Stanley Louissaint, president of Fluid Designs Inc. agrees. He says that while securing market development funding (MDF) should be helpful in supporting marketing strategy development, the process required to secure these funds take a lot of time and effort and the money is tied to a set of requirements that may not always be beneficial to his company.

“Having to go out there and find marketing development funds takes a lot of work,” Louissaint said. “Another problem is once you find MDF dollars you discover a lot of manufacturers have limitations on what you can do. They don’t necessarily support every marketing idea you have to use those funds.”

Channel businesses which have decided to make a commitment to, own and master their own marketing function are finding that there’s a multitude of options available to them.

“The growing use of YouTube, Facebook and other social media marketing outlets, along with the rising importance of blogs, content marketing, case studies and webinars have joined the more traditional marketing approaches such as networking at trade shows, lunch and learns, telemarketing campaigns and direct mail outreach as formidable ways to reach new clients” writes Nicole Lewis in another article on TechTarget.

Channel intermediaries who are making the necessary investments in marketing are seeing the benefits.

“I am seeing the best-of-breed service providers using a combination of everything to get their marketing message across,” said Stuart Crawford, CEO at Ulistic LP, a Buffalo, N.Y.-based marketing firm that represents managed service providers (MSPs), in the same article.

“Companies are using lunch and learns, virtual seminars, trade show and speaking engagements with executives in various vertical sectors, but they are also getting engaged on social media sites like LinkedIn, Facebook and Twitter to get their message across.”

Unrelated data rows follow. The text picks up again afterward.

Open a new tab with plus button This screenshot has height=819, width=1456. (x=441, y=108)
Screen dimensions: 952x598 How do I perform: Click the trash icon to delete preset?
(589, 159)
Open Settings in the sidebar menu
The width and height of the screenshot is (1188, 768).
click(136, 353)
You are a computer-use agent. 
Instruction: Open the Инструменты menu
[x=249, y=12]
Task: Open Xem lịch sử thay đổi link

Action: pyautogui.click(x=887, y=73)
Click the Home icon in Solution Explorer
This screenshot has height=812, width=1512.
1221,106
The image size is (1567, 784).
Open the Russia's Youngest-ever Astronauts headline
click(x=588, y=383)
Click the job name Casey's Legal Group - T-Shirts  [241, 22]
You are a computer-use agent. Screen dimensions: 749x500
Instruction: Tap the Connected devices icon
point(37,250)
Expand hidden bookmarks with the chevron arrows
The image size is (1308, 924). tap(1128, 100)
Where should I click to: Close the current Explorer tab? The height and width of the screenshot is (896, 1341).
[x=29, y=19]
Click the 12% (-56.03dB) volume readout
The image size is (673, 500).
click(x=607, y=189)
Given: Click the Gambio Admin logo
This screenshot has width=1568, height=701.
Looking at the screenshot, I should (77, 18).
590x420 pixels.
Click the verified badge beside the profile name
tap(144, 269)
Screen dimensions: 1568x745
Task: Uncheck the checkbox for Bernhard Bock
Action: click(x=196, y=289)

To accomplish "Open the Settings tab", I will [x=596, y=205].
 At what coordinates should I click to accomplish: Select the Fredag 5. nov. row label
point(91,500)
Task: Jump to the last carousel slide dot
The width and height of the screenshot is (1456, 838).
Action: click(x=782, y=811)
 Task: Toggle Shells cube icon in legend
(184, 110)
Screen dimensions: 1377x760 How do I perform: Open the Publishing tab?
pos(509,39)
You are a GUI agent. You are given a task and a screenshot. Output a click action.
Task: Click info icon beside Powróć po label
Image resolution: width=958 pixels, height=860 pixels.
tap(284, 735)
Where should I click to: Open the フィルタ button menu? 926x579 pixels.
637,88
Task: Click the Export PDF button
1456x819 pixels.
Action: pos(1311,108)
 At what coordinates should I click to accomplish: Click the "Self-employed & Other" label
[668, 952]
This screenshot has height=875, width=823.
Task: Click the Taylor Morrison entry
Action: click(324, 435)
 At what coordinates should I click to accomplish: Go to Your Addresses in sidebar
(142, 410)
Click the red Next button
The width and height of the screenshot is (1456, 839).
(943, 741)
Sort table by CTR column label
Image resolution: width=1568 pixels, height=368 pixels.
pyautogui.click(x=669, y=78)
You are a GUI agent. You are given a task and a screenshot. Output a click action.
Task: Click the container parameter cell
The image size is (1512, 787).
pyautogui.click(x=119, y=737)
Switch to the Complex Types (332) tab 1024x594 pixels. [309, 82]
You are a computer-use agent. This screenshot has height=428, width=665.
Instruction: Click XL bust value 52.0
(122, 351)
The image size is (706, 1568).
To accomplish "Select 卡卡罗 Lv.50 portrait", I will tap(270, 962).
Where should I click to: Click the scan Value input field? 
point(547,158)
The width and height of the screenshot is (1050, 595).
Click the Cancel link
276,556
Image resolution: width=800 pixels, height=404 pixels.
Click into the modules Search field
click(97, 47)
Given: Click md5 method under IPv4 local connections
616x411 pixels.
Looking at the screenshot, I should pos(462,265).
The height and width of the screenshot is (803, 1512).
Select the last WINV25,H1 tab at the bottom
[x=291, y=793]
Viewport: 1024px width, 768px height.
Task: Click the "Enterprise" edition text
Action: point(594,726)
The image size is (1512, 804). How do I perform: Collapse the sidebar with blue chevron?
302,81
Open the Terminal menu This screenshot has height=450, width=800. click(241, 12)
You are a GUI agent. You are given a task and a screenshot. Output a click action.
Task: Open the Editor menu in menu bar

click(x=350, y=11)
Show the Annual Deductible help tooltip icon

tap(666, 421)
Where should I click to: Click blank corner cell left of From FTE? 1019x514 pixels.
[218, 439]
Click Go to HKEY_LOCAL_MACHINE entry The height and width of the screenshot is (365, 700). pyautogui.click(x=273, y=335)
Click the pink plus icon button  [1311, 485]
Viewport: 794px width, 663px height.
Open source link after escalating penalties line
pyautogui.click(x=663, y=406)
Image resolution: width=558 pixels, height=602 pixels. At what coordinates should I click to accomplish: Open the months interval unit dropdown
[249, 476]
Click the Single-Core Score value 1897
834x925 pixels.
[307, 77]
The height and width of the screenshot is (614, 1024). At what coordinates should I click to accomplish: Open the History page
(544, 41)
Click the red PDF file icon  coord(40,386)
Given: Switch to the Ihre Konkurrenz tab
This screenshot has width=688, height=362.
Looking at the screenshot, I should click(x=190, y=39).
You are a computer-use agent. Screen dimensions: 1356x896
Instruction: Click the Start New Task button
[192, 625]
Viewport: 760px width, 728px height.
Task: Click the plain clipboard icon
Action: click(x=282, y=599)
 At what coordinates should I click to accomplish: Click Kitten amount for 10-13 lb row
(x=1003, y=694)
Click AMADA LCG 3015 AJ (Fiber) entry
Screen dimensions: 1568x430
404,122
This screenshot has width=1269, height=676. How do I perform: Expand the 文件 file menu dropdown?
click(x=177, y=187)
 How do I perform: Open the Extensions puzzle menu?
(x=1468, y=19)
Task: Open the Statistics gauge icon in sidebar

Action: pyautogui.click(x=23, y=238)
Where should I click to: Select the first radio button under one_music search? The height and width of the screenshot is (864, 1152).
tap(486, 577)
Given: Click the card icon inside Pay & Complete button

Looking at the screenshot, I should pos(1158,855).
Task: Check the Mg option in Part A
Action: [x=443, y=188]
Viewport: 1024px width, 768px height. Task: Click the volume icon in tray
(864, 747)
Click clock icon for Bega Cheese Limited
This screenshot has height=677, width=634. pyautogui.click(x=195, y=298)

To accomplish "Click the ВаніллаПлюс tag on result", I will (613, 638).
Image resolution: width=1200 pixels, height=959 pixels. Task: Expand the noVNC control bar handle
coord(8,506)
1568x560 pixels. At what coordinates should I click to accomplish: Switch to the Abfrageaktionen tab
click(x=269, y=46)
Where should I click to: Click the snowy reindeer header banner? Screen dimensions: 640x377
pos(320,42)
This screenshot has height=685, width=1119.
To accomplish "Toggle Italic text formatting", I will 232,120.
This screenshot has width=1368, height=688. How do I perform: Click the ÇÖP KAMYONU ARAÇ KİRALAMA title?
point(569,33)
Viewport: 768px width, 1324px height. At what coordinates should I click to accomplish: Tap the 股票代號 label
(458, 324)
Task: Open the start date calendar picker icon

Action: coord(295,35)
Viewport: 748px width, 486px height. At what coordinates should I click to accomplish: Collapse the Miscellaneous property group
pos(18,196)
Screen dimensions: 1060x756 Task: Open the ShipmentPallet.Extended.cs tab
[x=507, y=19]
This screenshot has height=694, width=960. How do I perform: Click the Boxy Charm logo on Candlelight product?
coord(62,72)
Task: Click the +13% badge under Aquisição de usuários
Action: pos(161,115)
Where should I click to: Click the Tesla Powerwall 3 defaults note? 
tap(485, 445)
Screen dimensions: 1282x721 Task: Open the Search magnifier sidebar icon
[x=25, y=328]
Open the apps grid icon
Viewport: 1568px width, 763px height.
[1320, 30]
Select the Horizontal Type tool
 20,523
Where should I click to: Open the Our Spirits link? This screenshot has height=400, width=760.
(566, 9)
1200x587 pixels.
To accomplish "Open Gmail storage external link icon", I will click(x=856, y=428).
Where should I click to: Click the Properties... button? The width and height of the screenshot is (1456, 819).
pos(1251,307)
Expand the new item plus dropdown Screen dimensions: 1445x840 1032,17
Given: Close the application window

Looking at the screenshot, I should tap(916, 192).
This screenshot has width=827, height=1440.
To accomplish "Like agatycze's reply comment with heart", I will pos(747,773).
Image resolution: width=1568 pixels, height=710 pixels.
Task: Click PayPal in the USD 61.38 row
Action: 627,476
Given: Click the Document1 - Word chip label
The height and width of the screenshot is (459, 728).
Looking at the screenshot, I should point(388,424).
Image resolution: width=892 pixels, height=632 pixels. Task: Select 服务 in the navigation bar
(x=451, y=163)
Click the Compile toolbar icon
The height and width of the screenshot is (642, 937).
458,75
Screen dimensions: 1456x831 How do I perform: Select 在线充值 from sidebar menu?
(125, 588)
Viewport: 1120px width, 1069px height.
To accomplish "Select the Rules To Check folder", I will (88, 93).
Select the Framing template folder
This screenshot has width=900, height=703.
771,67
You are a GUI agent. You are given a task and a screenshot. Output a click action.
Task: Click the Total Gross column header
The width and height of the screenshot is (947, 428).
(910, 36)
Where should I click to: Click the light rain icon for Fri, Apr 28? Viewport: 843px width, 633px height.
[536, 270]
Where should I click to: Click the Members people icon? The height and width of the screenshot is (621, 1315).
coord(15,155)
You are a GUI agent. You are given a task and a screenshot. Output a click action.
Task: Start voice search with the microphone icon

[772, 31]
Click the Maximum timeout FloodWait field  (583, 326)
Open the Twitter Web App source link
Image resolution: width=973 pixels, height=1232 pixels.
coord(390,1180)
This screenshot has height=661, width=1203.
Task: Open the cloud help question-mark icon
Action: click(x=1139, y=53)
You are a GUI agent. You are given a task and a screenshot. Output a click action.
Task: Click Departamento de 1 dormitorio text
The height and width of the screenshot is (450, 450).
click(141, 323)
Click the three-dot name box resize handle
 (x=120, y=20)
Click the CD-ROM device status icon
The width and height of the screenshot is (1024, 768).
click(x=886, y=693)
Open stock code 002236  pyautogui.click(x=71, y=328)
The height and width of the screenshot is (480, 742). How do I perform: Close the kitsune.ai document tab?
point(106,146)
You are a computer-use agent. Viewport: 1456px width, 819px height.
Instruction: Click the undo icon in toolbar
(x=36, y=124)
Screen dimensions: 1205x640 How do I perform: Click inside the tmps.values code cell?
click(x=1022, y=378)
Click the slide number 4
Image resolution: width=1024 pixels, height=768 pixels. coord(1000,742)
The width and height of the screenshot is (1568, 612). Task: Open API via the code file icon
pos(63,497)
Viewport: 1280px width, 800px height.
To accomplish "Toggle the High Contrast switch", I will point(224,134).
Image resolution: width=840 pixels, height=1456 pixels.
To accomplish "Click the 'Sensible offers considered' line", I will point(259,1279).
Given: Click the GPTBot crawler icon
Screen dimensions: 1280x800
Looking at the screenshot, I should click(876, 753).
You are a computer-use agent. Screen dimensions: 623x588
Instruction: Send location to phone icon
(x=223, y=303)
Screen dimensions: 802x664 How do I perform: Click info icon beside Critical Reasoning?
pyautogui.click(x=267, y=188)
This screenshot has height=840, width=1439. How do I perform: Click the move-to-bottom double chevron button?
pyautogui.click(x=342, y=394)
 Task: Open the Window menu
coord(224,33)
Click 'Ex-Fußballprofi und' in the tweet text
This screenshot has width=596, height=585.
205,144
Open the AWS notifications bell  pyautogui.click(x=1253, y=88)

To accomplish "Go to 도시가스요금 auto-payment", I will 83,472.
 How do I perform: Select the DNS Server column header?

For big distributors and resellers who deal with many different vendors and their various product lines, it can be difficult to get specific and targeted in their marketing activities due to the sheer depth and volume of product which they distribute. Not only do they need to become proficient in the fast-moving world of digital marketing, but they also need to keep up with the technology of the vendor products which they’re on-selling, understand them and their target markets, and become confident in marketing them to their customers using the correct channels.

Nevertheless, channel intermediaries who are making the necessary investments in marketing are seeing the benefits, as they win new business and lure customers from channel businesses which are locked into their existing customer base, and not willing or able to engage with potential external customers.

Effective tag management enables the platform user to allocate specific and user-defined properties to each customer, laying the groundwork for better understanding and engagement.

ChannelCenter acknowledges the difficulties of initiating and coordinating the marketing function for channel businesses, and consequently offers an integrated tag management and bulk emailing system within the platform to enable businesses to better get a handle on their marketing activities.

Effective tag management enables the platform user to allocate specific and user-defined properties to each customer, laying the groundwork for better understanding and engagement. The ChannelCenter bulk emailing system then allows users to target audiences with customized messaging according to the pre-defined tag allocation. Powerful insights are created via the platform’s reporting capabilities, giving the user a useful ally in achieving channel business marketing objectives.

Crawford sums it up: “At the end of the day, no matter what tools you use to convey your message, effective marketing still involves talking to the client about how to achieve their business objectives and business targets, and that hasn’t changed.”